About this exercise
Scan the listing for the word "computer" and report every line that contains it.

═══ Extracted entries

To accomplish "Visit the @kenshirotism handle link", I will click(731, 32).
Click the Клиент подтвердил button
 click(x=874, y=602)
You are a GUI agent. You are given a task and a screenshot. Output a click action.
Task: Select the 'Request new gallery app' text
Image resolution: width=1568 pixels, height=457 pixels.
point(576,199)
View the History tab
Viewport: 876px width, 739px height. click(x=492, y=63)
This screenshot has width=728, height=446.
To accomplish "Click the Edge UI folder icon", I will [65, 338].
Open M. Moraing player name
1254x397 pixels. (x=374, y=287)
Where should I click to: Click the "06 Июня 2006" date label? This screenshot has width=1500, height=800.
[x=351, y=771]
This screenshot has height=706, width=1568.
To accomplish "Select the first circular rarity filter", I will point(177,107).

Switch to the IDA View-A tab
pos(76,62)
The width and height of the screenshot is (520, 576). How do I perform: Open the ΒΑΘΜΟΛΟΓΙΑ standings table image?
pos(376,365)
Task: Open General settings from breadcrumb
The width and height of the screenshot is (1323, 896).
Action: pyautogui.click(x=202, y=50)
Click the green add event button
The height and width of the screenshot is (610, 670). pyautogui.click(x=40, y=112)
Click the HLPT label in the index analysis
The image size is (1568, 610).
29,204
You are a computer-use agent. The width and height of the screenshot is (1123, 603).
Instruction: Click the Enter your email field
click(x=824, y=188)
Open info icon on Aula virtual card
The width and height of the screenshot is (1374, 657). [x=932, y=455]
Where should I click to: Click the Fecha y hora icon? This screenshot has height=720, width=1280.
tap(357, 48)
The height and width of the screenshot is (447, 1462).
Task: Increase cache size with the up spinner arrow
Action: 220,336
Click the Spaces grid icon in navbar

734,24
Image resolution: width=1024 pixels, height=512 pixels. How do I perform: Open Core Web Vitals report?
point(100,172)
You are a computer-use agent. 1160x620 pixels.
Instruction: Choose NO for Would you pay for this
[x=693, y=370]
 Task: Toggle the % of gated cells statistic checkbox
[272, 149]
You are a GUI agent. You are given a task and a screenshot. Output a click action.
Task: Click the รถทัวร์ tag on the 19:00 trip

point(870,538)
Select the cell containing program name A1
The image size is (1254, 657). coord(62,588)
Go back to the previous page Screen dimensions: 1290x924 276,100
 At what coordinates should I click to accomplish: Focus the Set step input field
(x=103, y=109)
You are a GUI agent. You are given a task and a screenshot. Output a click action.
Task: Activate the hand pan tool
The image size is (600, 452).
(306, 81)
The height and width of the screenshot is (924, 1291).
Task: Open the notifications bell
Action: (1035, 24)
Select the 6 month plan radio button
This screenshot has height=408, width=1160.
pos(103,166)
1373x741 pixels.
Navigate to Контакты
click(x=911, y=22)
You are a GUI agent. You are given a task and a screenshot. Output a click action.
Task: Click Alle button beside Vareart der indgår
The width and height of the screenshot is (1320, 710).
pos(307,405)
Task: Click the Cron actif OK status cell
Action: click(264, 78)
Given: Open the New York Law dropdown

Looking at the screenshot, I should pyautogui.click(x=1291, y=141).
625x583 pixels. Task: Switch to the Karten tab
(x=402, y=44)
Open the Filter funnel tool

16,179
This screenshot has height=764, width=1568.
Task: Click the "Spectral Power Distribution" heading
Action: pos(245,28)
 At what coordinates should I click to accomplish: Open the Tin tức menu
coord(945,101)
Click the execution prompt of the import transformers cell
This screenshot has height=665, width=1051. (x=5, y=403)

══════

Problem solution
You are a computer-use agent. The width and height of the screenshot is (1123, 603).
You are a computer-use agent. 1160x620 pixels.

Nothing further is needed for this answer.